Download or read book Scriptures and the Guidance of Language written by Steven G. Smith and published by Cambridge University Press. This book was released on 2018-10-18 with total page 329 pages. Available in PDF, EPUB and Kindle. Book excerpt: In this book, Steven G. Smith focuses on the guidance function in language and scripture and evaluates the assumptions and ideals of scriptural religion in global perspective. He brings to language studies a new pragmatic emphasis on the shared modeling of life-in-the-world by communicators constantly depending on each other's guidance. Using concepts of axiality and axialization derived from Jaspers' description of the 'Axial Age', he shows the essential role of scripture in the historical progress of communicative action. This volume clarifies the formative power of scriptures in religions of the 'world religion' type and brings scripture into philosophy of religion as a major cross-cultural category of study, thereby helping philosophy of religion find a needed cross-cultural footing.

What Is Religion?

What Is Religion?
Author :
Publisher : Oxford University Press
Total Pages : 385
Release :
ISBN-10 : 9780190064976
ISBN-13 : 0190064978
Rating : 4/5 (76 Downloads)

Book Synopsis What Is Religion? by : Aaron W. Hughes

Download or read book What Is Religion? written by Aaron W. Hughes and published by Oxford University Press. This book was released on 2021 with total page 385 pages. Available in PDF, EPUB and Kindle. Book excerpt: Controversies over how to define the word religion have persisted for decades. It is a term of art and of academic study, but also one of governance, technologies, and of networks; it is a concept whose diversity is often its own worst enemy. Religion is as much a fuzzy set of conceptualizations and generalizations about a range of human activities as it is an authorizing system of persons, ideas, and practices.
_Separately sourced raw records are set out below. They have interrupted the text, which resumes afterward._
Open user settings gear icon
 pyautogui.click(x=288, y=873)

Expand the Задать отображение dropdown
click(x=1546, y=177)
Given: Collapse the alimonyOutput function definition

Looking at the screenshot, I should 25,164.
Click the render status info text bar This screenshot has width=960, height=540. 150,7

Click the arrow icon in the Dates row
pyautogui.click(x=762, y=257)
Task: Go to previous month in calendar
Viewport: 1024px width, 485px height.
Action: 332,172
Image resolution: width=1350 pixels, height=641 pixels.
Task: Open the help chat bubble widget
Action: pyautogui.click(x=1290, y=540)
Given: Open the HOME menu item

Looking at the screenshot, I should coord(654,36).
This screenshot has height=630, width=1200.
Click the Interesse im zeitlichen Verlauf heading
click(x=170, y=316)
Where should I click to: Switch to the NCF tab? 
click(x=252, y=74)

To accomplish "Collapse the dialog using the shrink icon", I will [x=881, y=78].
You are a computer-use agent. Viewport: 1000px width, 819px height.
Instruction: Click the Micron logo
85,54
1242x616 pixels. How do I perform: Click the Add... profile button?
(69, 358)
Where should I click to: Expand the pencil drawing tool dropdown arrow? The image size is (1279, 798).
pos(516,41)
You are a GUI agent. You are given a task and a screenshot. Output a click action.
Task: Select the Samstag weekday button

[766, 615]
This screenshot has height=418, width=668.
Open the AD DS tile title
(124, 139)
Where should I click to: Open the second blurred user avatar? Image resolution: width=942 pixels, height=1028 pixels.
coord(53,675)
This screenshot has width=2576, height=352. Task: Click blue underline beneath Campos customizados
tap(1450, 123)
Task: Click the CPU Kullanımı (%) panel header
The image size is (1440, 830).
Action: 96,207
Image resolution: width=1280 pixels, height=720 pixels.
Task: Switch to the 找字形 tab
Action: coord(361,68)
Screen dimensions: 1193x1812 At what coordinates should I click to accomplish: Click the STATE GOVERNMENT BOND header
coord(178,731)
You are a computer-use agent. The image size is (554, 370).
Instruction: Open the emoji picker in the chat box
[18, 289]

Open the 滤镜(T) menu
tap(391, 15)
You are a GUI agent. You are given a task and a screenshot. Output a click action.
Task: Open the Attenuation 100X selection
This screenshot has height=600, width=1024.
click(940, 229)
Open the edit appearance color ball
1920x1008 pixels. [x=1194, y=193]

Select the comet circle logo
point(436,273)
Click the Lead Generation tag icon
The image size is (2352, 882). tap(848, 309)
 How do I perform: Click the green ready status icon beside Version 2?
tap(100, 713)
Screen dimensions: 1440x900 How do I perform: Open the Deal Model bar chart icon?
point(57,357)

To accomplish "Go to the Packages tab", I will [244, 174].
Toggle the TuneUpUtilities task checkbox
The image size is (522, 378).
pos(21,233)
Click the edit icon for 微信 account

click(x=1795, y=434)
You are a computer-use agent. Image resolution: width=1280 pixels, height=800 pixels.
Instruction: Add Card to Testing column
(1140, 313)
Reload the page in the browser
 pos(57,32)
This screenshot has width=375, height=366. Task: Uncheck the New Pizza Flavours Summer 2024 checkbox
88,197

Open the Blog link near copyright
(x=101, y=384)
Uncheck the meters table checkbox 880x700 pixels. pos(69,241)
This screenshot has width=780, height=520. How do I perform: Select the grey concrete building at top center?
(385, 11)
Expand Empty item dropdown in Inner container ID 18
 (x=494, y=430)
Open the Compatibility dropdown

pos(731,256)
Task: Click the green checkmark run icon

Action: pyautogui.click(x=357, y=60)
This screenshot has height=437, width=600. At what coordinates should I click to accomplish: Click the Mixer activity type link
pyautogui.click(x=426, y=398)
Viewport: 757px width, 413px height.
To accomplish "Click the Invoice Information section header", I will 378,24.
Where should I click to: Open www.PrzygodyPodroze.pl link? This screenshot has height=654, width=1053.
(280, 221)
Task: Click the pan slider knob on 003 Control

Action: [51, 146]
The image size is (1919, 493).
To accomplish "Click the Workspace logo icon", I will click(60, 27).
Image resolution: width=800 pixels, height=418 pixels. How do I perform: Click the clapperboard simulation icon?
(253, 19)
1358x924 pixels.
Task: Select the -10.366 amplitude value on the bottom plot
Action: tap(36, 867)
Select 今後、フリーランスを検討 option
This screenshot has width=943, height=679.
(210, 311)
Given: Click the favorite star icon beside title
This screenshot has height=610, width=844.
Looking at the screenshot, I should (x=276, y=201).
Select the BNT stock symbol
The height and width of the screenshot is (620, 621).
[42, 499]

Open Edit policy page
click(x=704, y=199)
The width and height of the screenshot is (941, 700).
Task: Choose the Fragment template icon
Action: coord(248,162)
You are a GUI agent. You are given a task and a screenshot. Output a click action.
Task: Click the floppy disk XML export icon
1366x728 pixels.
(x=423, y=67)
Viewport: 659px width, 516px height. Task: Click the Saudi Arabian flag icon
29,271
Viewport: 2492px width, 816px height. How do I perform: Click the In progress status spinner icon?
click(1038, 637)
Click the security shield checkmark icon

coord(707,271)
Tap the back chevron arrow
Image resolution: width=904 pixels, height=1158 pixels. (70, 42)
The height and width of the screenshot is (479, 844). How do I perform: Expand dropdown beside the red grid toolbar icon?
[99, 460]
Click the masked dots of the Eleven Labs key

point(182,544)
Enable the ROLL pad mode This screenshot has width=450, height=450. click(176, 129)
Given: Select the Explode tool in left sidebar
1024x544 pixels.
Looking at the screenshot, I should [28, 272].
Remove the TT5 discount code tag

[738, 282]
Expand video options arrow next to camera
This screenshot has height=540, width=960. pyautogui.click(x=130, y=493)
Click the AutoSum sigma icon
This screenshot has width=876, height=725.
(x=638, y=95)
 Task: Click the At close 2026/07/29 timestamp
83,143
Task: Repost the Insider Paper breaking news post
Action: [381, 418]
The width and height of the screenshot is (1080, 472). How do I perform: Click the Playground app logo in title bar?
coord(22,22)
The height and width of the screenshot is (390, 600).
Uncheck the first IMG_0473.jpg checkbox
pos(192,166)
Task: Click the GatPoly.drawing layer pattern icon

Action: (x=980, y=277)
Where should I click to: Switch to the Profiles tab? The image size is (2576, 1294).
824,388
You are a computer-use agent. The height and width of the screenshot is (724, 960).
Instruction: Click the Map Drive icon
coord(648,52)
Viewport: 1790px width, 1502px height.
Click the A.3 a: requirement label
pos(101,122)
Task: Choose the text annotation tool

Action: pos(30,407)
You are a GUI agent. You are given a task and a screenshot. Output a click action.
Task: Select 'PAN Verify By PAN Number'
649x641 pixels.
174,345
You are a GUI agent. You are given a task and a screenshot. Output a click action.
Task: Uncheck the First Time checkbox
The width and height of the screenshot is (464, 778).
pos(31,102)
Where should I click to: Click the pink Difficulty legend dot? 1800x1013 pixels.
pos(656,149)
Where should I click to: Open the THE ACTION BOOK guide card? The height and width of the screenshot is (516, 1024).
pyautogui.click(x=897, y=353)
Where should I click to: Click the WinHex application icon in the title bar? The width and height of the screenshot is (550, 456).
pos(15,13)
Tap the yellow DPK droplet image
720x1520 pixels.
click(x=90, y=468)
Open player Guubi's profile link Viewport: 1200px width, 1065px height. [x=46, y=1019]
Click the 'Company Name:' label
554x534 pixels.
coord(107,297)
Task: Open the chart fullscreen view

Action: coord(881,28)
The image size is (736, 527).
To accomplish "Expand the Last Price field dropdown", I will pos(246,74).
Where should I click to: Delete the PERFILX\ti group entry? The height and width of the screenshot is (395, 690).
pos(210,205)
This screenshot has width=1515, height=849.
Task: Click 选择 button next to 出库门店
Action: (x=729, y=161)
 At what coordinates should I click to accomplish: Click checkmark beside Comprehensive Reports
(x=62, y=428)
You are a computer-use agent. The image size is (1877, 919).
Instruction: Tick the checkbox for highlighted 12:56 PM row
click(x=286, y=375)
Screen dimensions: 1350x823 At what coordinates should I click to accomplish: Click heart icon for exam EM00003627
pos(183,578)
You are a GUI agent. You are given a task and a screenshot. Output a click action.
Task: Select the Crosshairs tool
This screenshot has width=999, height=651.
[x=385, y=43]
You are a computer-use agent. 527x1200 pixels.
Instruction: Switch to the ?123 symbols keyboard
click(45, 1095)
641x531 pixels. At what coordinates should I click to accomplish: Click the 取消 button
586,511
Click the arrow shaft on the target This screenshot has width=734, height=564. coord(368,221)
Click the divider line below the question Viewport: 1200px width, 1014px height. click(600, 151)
What is Religion?: Debating the Academic Study of Religion invites readers to eavesdrop on scholarly debates over the limits of, and uses for, a word commonly used but infrequently defined in a precise manner. This volume takes the temperature of the modern field of Religious Studies by inviting a diverse group of scholars to offer their own substantive contribution that builds on the shared opening prompt, Religion is.... Their essays document the current state of the field and its various sub-fields, assess the progress that has been made over the past generation, and propose new directions for future work. Seventeen of the international field's leading scholars show how they work with each other's definition, or, sometimes, the lack of a definition. Of interest to students, scholars, and general readers alike, What is Religion? will provoke debate and provide insights into the state of the field.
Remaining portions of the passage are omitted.